■ **Instructions for the task**
The answer must restate the listing word for word, without its images.

■ **Data to use**
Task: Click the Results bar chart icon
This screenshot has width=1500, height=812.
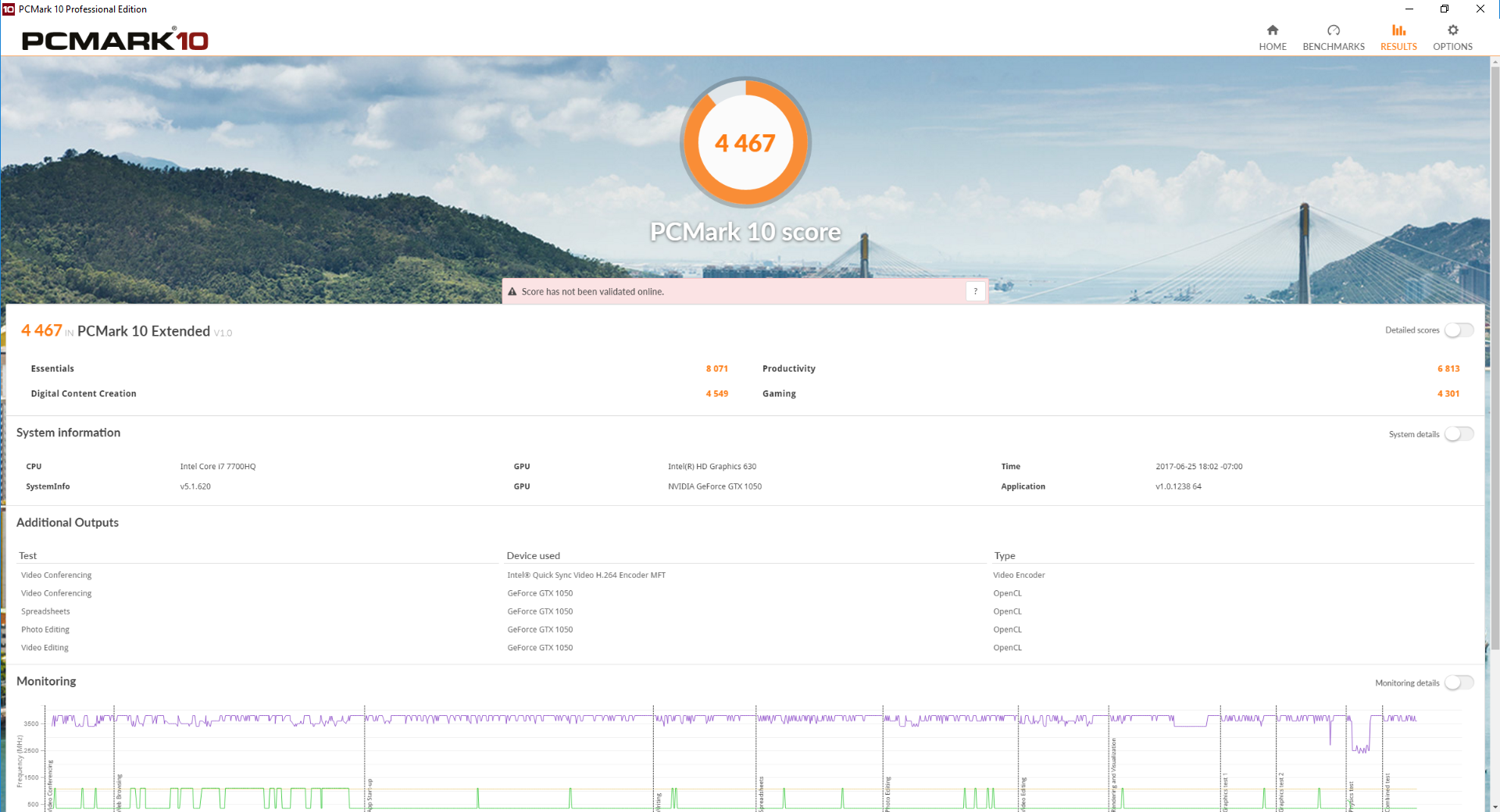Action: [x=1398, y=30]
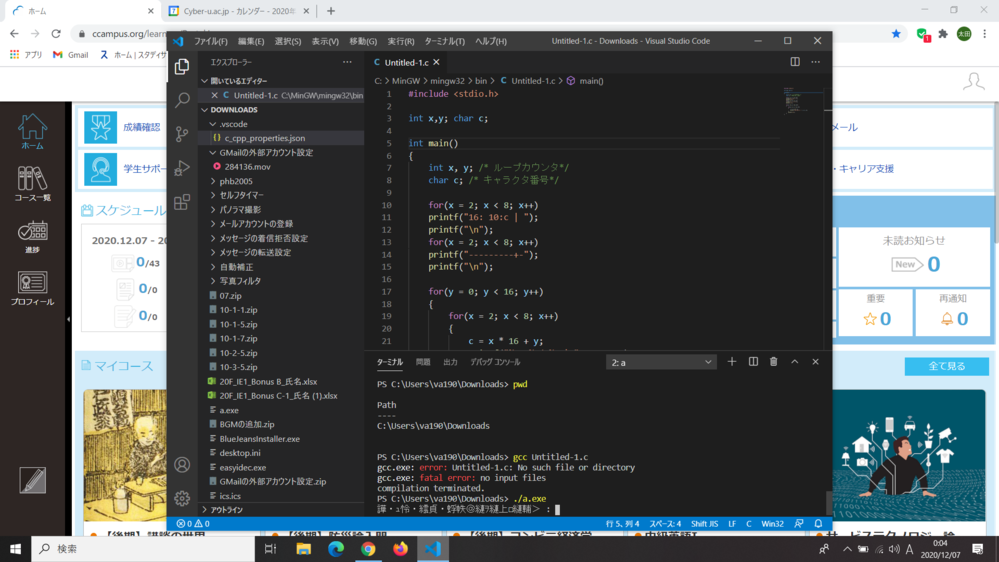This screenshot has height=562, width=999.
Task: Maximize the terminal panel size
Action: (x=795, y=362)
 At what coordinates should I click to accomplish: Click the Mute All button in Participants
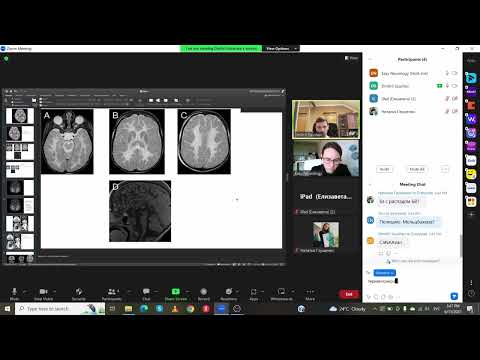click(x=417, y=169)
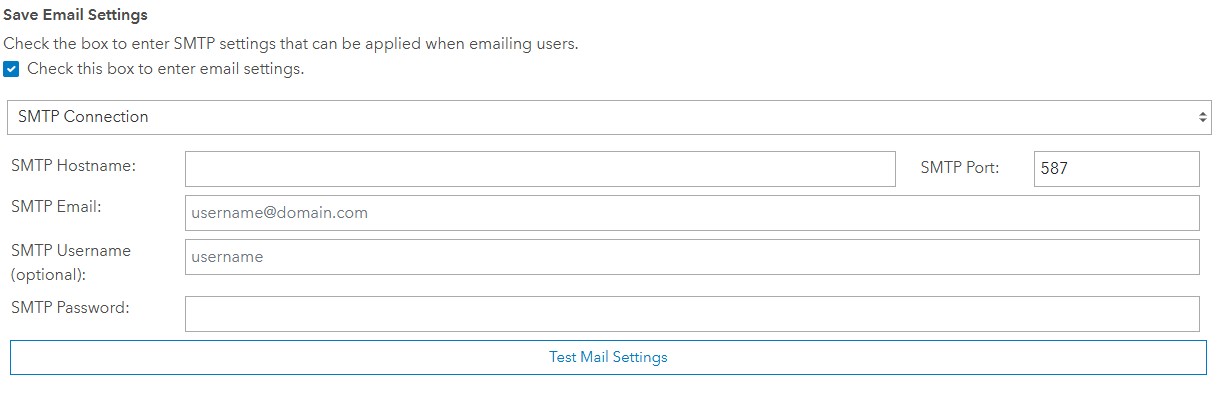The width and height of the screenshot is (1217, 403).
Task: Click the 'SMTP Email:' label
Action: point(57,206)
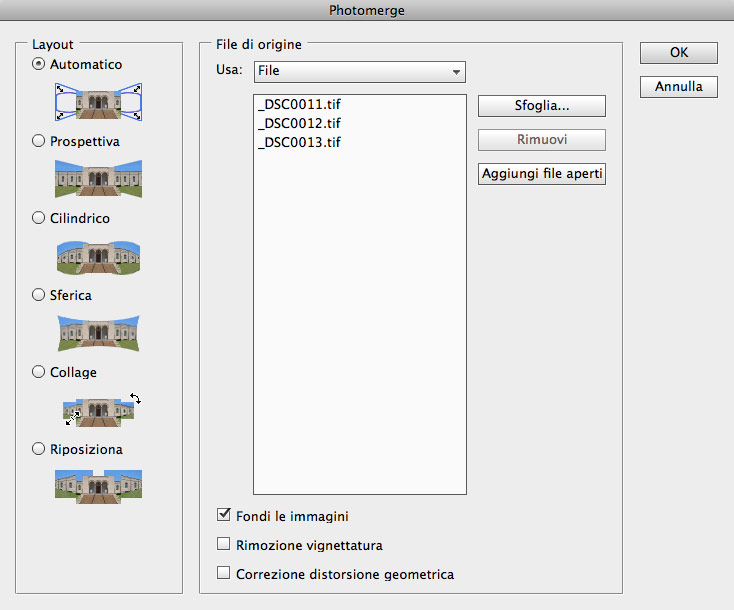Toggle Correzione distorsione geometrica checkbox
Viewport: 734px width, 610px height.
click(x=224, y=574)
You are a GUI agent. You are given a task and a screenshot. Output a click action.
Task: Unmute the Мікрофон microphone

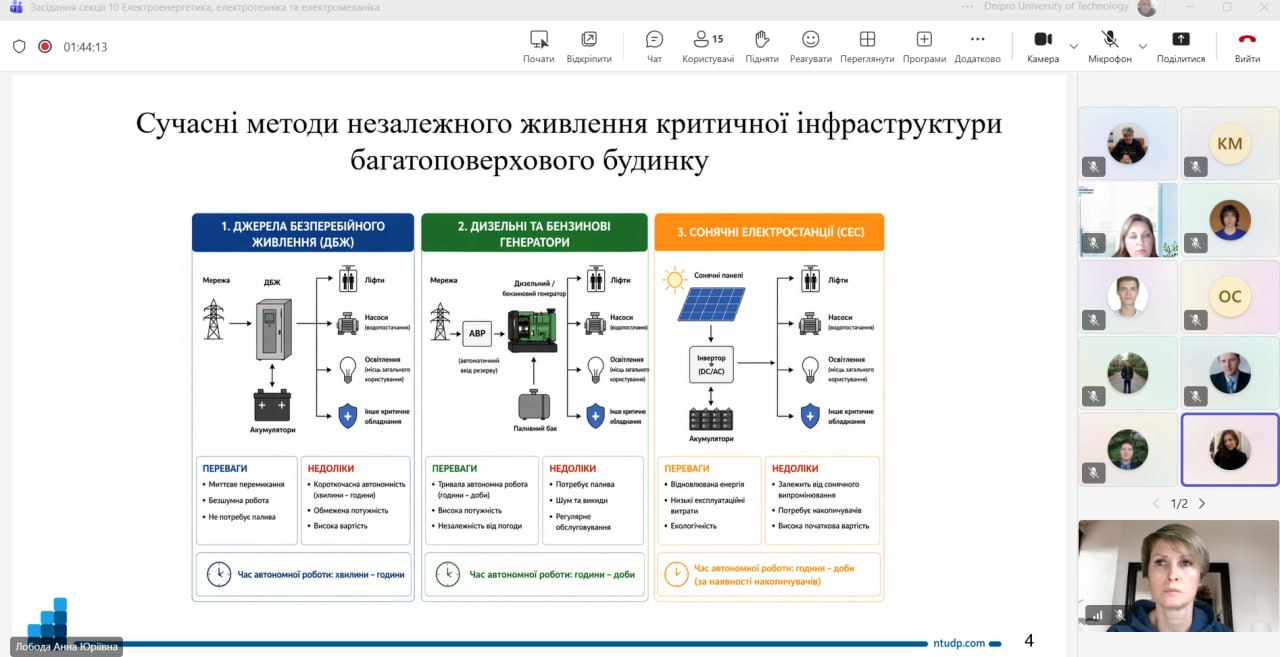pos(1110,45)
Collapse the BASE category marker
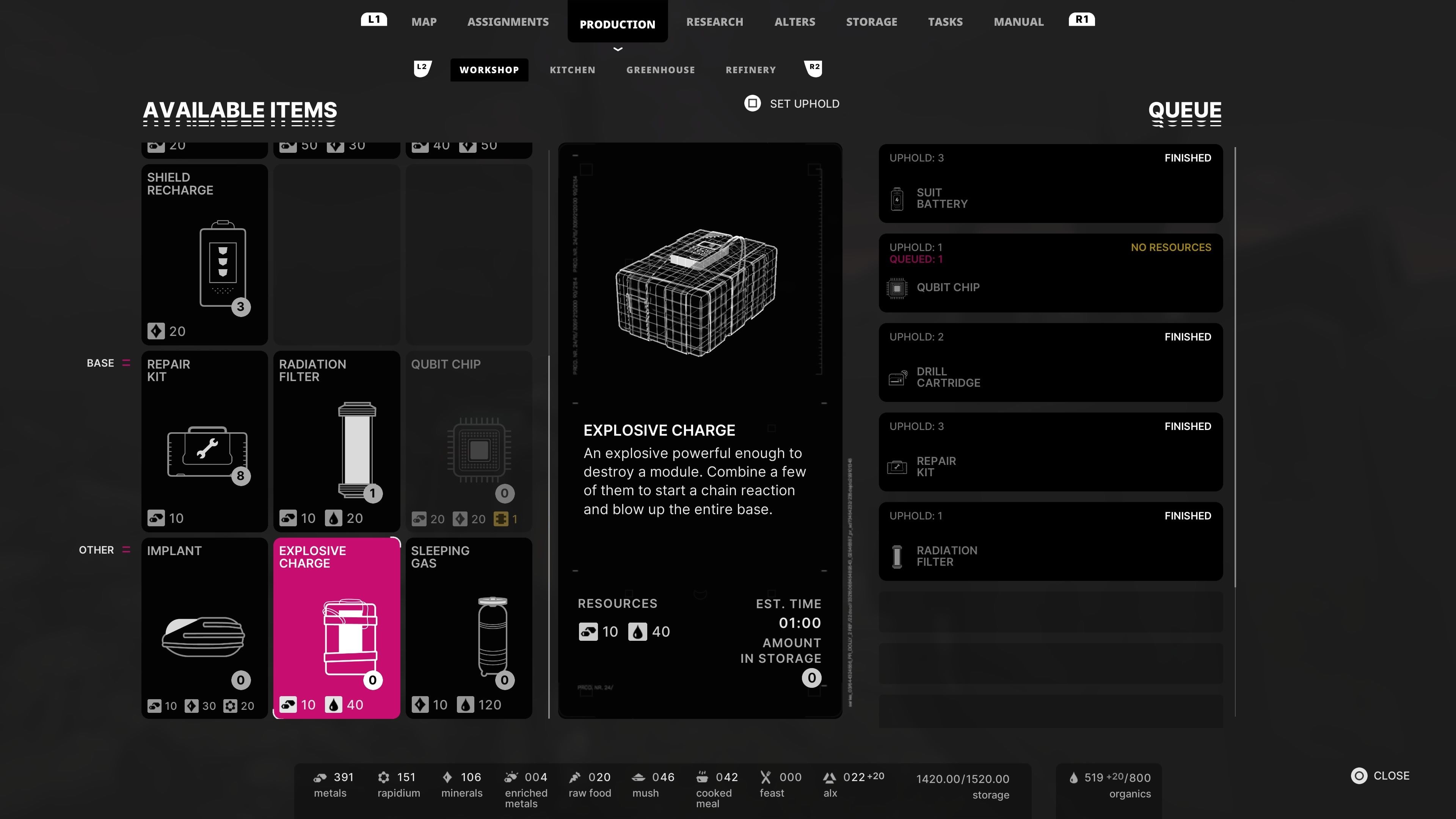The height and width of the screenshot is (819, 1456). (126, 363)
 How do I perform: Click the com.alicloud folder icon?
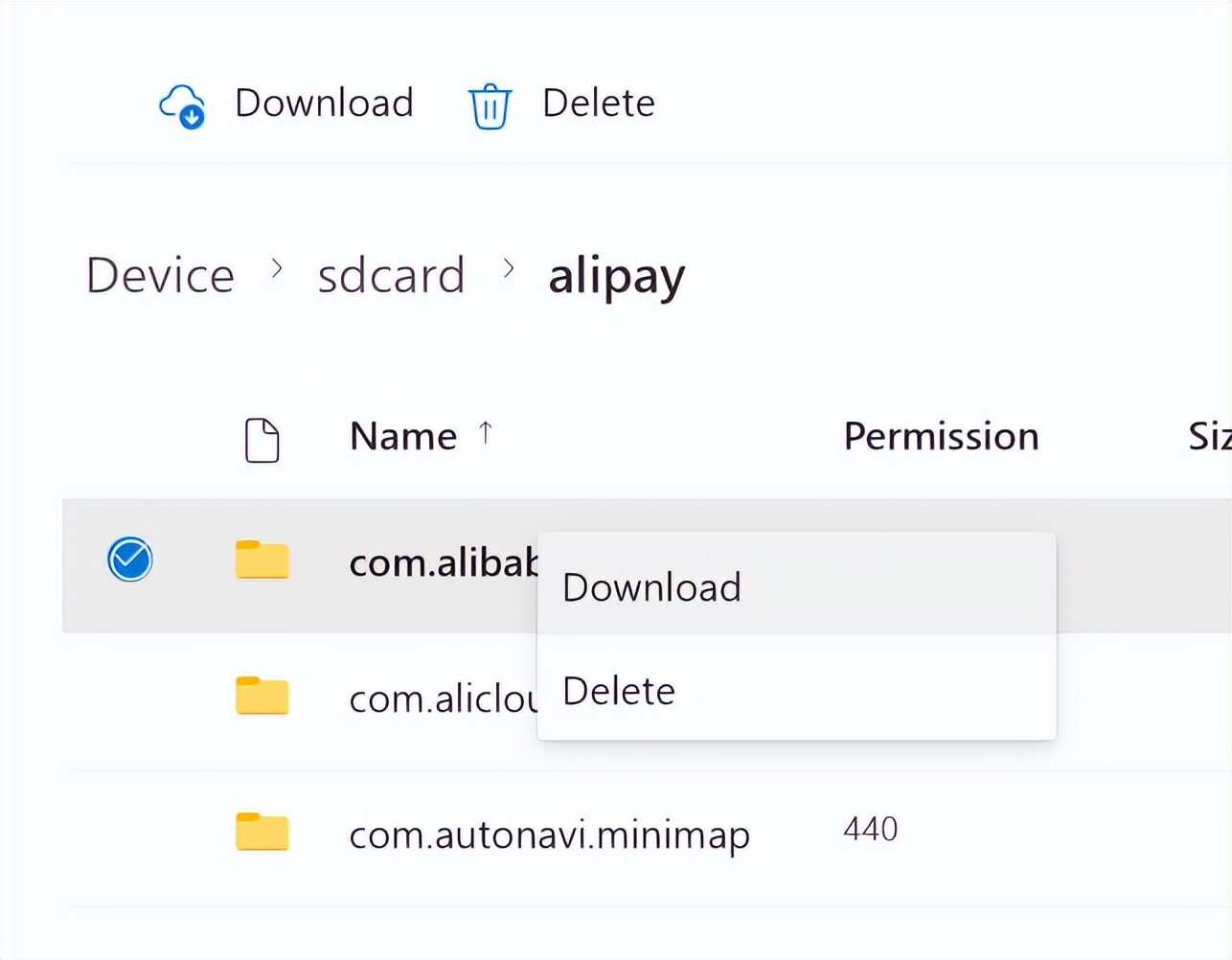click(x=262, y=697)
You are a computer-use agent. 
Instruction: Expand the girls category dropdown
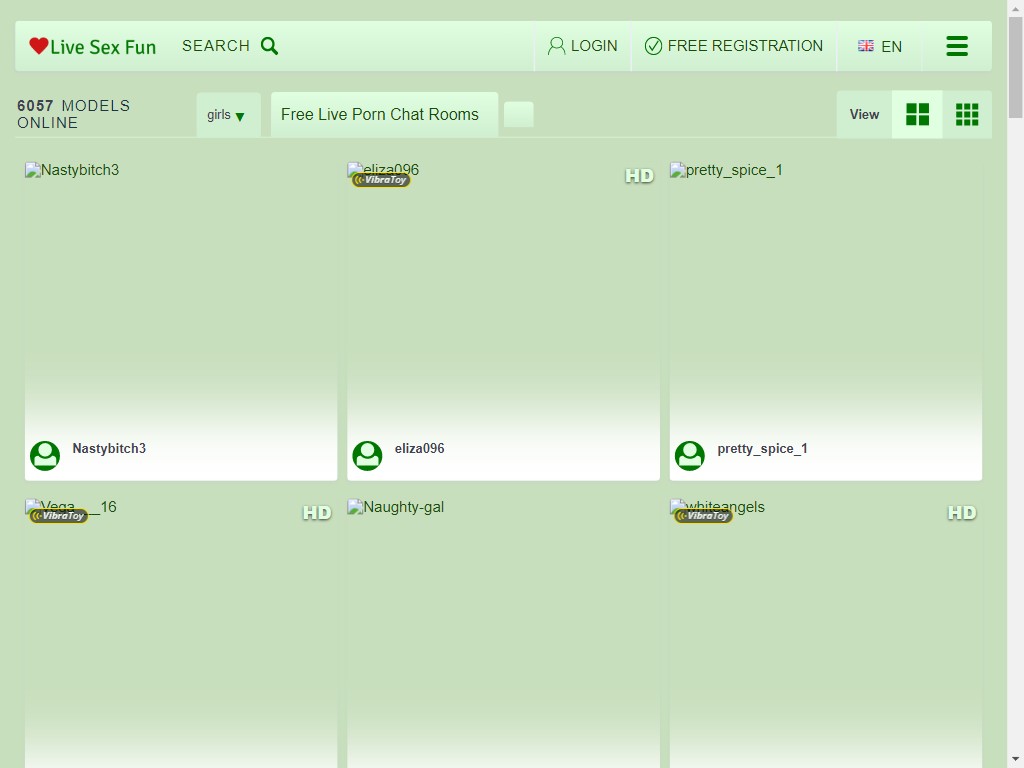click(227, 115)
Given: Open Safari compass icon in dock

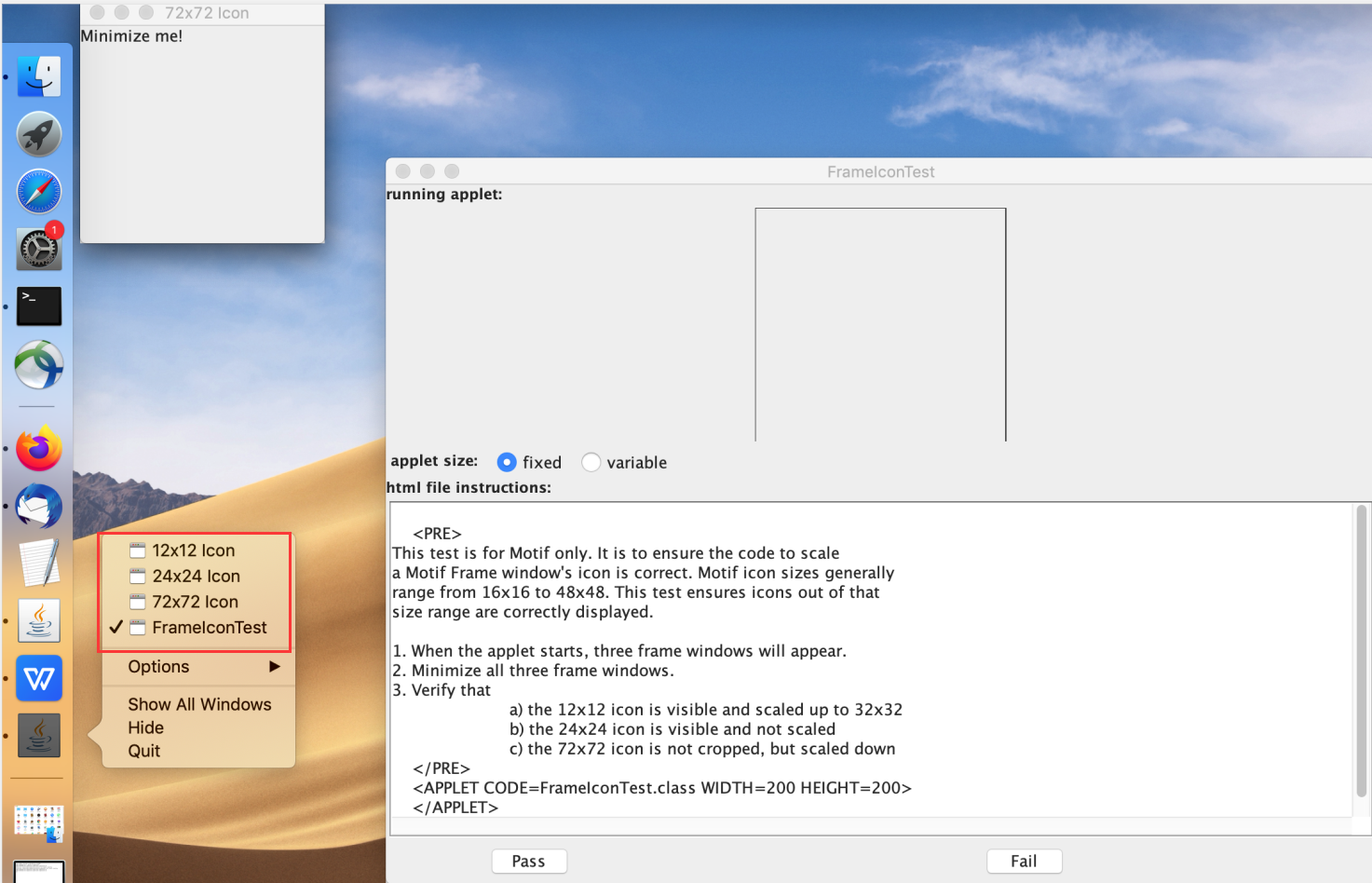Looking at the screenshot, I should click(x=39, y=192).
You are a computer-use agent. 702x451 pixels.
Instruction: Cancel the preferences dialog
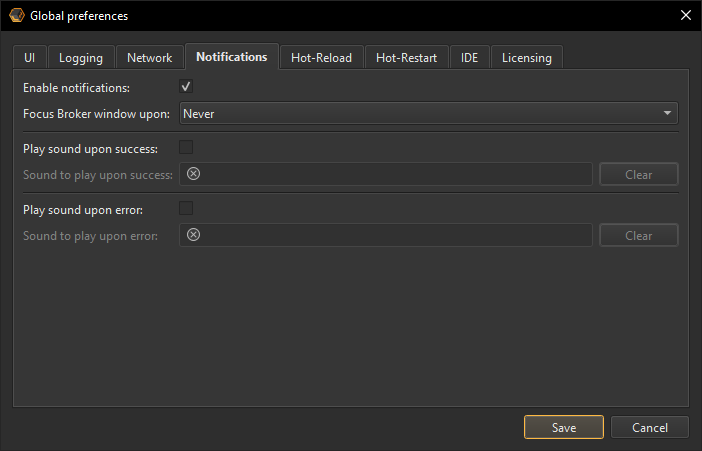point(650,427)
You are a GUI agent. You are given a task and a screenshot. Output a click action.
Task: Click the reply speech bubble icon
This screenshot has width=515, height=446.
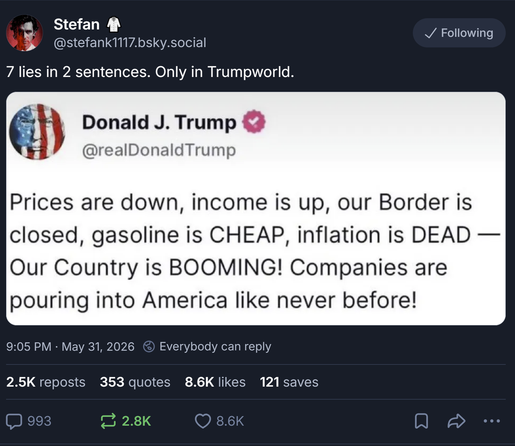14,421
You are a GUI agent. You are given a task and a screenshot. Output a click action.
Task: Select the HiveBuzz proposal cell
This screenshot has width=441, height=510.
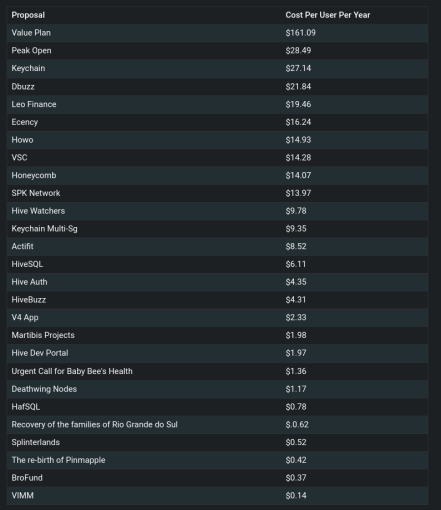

■ **Written solution**
Task: Click the Results bar chart icon
This screenshot has width=1500, height=812.
Action: [x=1398, y=30]
This screenshot has height=562, width=999.
Task: Maximize the terminal panel size
Action: (x=795, y=362)
 At what coordinates should I click to accomplish: Click the Mute All button in Participants
click(x=417, y=169)
The width and height of the screenshot is (1217, 403).
Task: Click the 'SMTP Email:' label
Action: point(57,206)
Toggle Correzione distorsione geometrica checkbox
Viewport: 734px width, 610px height.
click(x=224, y=574)
You are a GUI agent. You are given a task and a screenshot. Output a click action.
Task: Unmute the Мікрофон microphone

pos(1110,45)
Collapse the BASE category marker
The height and width of the screenshot is (819, 1456). (126, 363)
 How do I perform: Click the com.alicloud folder icon?
click(x=262, y=697)
You are a computer-use agent. 
Instruction: Expand the girls category dropdown
click(227, 115)
Given: Open Safari compass icon in dock

Looking at the screenshot, I should click(x=39, y=192).
You are a computer-use agent. 702x451 pixels.
Instruction: Cancel the preferences dialog
point(650,427)
You are a GUI agent. You are given a task and a screenshot. Output a click action.
Task: Click the reply speech bubble icon
This screenshot has width=515, height=446.
14,421
You are a GUI agent. You are given a task and a screenshot. Output a click action.
Task: Select the HiveBuzz proposal cell
This screenshot has width=441, height=510.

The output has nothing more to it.